## PROBLEM STATEMENT
Can you reproduce the lines of the listing below word for word, from the line containing "Open comment bubble icon below comments" up to and including the line containing "click(362, 331)"?
====== MATERIAL ======
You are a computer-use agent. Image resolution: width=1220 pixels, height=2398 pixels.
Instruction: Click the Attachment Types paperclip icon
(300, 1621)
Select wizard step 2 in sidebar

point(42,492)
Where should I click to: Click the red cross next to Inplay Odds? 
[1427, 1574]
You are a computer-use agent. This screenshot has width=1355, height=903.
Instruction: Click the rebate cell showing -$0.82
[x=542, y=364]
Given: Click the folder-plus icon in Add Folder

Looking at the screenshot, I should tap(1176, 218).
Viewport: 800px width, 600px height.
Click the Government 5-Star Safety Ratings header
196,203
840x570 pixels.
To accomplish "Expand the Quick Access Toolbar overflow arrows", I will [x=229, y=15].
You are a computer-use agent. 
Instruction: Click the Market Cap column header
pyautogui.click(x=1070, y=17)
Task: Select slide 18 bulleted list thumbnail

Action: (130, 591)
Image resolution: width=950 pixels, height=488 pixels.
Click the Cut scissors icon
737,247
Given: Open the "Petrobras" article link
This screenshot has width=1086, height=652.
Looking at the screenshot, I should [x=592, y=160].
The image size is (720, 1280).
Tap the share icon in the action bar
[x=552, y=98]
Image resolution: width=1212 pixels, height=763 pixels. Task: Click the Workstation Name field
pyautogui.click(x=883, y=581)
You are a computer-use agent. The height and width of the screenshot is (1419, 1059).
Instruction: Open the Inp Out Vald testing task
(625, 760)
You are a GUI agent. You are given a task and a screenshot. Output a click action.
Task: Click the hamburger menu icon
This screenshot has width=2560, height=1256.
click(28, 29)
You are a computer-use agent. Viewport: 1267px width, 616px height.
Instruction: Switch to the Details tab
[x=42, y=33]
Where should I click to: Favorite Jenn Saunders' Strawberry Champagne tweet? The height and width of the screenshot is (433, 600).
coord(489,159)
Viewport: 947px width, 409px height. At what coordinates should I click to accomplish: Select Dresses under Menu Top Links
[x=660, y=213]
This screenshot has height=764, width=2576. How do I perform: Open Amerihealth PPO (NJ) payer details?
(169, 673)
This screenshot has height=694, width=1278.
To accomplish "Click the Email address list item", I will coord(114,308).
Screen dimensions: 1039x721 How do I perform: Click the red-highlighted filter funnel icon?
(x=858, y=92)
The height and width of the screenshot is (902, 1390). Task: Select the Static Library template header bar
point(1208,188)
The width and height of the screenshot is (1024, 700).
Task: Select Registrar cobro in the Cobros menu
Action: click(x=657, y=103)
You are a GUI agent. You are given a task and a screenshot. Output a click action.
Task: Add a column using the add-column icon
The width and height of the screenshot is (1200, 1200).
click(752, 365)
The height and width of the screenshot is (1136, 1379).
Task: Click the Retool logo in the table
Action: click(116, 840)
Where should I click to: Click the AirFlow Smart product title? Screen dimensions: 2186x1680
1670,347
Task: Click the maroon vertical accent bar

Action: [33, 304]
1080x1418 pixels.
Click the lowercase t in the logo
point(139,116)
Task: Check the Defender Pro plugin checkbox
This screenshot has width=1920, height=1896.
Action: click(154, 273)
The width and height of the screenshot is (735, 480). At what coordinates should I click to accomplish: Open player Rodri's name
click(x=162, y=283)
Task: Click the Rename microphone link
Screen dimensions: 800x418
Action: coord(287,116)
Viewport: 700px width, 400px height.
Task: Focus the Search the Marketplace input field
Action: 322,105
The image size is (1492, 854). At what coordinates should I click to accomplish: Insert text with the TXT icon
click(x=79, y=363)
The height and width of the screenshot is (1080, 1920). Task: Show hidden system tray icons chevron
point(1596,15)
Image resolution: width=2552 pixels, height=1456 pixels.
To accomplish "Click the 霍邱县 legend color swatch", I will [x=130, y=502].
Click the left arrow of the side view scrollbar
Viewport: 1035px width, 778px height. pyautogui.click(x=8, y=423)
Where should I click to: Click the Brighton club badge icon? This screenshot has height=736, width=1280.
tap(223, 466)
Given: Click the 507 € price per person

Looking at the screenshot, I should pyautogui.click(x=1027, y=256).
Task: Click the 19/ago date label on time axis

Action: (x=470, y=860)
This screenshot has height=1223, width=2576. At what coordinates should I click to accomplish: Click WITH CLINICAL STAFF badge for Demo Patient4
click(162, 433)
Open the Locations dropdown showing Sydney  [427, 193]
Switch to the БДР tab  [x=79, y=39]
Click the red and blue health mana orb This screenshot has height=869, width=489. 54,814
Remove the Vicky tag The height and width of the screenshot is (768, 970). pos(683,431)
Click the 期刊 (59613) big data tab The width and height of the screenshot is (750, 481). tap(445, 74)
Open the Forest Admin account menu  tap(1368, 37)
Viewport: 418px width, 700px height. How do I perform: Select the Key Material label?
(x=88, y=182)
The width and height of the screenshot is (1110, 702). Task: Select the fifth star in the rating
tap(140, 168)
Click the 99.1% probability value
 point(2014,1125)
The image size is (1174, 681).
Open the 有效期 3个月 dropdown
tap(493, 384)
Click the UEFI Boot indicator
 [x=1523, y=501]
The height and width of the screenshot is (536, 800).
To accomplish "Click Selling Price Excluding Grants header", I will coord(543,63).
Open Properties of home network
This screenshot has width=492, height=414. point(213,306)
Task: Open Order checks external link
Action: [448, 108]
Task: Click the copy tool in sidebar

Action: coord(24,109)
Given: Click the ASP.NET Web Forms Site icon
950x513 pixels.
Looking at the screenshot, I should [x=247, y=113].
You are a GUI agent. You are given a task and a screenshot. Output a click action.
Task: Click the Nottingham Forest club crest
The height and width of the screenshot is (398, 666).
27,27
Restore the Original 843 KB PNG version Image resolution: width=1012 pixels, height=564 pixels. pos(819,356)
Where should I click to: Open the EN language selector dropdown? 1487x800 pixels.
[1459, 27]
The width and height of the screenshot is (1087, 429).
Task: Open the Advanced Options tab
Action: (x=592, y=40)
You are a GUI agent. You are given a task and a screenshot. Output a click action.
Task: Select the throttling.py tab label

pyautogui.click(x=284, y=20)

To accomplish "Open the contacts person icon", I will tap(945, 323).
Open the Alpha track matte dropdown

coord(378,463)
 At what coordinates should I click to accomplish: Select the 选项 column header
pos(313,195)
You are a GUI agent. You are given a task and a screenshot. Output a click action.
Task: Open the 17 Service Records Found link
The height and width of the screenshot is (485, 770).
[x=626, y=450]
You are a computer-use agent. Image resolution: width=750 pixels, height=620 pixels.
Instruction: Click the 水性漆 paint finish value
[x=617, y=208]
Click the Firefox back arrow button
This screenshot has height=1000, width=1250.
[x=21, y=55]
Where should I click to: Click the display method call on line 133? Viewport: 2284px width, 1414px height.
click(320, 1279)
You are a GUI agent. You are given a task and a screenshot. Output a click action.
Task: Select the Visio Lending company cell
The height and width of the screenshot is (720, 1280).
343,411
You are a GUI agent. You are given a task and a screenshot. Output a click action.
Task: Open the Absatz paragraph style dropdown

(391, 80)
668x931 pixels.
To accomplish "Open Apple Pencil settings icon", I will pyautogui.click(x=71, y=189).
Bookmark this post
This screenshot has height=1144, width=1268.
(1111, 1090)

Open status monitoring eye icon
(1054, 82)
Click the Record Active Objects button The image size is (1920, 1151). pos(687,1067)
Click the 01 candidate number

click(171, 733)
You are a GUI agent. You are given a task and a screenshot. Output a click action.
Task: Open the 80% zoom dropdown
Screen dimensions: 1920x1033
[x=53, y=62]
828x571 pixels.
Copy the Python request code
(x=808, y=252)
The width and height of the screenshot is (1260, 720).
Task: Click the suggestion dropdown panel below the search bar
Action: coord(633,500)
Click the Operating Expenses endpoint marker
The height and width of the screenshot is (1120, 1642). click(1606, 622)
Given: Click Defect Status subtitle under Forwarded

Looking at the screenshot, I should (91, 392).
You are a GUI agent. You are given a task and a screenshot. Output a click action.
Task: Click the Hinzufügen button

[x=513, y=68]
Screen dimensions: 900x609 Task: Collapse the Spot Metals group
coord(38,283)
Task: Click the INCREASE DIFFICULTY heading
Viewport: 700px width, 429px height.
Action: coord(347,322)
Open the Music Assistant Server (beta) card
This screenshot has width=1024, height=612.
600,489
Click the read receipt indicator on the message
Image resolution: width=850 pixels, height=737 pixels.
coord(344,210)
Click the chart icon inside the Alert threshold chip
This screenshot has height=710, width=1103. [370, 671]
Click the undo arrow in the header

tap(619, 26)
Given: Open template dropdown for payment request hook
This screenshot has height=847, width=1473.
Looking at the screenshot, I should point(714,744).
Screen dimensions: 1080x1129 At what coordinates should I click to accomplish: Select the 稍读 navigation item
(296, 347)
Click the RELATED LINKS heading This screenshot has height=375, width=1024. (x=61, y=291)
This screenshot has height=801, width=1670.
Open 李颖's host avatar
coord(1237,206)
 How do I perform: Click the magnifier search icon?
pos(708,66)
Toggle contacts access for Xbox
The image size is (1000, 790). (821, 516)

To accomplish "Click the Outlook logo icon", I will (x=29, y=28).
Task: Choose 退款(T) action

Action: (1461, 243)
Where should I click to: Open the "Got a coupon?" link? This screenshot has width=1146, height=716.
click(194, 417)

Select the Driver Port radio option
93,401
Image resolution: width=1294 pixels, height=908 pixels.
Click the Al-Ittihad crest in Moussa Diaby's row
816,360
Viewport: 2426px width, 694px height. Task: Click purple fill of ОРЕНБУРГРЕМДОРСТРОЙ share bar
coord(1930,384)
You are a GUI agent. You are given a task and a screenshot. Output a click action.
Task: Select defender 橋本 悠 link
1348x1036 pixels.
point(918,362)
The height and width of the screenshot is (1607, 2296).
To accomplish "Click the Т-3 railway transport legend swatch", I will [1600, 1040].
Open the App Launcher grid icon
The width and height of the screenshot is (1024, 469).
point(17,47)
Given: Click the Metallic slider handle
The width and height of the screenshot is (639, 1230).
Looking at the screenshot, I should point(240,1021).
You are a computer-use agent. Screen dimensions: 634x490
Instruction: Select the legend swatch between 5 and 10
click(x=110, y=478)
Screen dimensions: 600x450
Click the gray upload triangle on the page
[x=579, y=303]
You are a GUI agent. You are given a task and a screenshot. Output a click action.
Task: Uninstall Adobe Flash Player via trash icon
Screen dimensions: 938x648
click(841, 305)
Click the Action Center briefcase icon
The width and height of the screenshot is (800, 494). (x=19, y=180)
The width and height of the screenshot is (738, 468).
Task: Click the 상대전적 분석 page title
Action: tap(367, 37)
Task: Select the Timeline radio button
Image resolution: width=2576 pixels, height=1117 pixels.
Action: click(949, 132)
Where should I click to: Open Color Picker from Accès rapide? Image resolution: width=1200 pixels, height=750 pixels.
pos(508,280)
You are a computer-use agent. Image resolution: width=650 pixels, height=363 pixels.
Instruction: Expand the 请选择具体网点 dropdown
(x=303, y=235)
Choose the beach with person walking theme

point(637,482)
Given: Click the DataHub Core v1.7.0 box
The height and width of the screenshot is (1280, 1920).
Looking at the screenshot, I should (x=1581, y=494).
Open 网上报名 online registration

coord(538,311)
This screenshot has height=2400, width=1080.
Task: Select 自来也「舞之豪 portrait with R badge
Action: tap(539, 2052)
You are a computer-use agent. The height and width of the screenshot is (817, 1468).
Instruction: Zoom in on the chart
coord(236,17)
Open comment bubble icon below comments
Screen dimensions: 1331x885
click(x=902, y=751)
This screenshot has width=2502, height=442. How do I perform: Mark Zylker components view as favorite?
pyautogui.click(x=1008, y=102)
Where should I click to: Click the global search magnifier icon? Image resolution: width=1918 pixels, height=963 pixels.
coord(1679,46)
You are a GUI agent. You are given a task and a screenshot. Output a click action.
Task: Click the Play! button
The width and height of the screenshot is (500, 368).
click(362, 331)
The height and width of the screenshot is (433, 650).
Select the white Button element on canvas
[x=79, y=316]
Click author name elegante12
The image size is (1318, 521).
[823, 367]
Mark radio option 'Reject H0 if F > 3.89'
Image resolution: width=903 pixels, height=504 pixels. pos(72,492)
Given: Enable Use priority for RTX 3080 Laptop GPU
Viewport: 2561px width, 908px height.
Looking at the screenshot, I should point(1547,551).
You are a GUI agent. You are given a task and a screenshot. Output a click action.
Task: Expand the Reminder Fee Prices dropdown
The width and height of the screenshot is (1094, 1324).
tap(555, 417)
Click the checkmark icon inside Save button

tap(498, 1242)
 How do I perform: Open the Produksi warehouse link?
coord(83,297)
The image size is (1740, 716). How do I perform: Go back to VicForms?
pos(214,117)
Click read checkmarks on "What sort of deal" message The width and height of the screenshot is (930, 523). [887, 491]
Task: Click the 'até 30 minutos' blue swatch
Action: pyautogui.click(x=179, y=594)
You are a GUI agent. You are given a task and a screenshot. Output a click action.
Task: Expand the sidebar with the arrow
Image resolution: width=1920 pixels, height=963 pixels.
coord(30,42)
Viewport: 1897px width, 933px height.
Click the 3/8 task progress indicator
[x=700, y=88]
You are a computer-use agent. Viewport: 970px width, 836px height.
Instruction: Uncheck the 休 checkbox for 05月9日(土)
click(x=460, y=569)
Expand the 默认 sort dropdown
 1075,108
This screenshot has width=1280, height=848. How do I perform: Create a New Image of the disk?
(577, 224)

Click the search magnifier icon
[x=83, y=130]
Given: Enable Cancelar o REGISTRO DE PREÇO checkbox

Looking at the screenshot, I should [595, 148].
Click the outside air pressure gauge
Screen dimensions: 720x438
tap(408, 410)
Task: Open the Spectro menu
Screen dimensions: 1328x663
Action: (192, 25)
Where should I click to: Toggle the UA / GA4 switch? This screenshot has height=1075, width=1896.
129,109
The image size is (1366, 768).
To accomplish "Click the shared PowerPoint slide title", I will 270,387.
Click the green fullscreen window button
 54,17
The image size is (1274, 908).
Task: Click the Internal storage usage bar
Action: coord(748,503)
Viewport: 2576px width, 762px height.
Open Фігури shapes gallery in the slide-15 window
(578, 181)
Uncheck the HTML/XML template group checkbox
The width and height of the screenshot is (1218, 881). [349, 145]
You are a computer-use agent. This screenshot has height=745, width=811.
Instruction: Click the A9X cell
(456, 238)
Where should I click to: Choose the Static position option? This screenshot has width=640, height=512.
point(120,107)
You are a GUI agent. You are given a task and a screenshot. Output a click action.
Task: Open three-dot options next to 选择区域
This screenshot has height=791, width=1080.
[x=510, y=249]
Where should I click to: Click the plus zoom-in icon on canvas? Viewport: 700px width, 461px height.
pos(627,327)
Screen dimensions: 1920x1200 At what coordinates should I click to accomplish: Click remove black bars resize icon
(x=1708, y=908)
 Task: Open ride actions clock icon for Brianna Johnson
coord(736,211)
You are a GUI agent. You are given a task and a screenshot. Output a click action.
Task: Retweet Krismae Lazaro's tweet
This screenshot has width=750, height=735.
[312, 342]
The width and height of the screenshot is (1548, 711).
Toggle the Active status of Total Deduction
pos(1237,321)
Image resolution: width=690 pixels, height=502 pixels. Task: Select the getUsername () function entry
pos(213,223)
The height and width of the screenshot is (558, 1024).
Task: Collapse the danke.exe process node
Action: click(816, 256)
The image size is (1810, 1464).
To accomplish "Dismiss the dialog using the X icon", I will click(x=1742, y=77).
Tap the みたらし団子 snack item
======
## RESULT OF THIS TASK
Open comment bubble icon below comments
Screen dimensions: 1331x885
click(x=902, y=751)
This screenshot has width=2502, height=442. How do I perform: Mark Zylker components view as favorite?
pyautogui.click(x=1008, y=102)
Where should I click to: Click the global search magnifier icon? Image resolution: width=1918 pixels, height=963 pixels.
coord(1679,46)
You are a GUI agent. You are given a task and a screenshot. Output a click action.
Task: Click the Play! button
The width and height of the screenshot is (500, 368).
click(362, 331)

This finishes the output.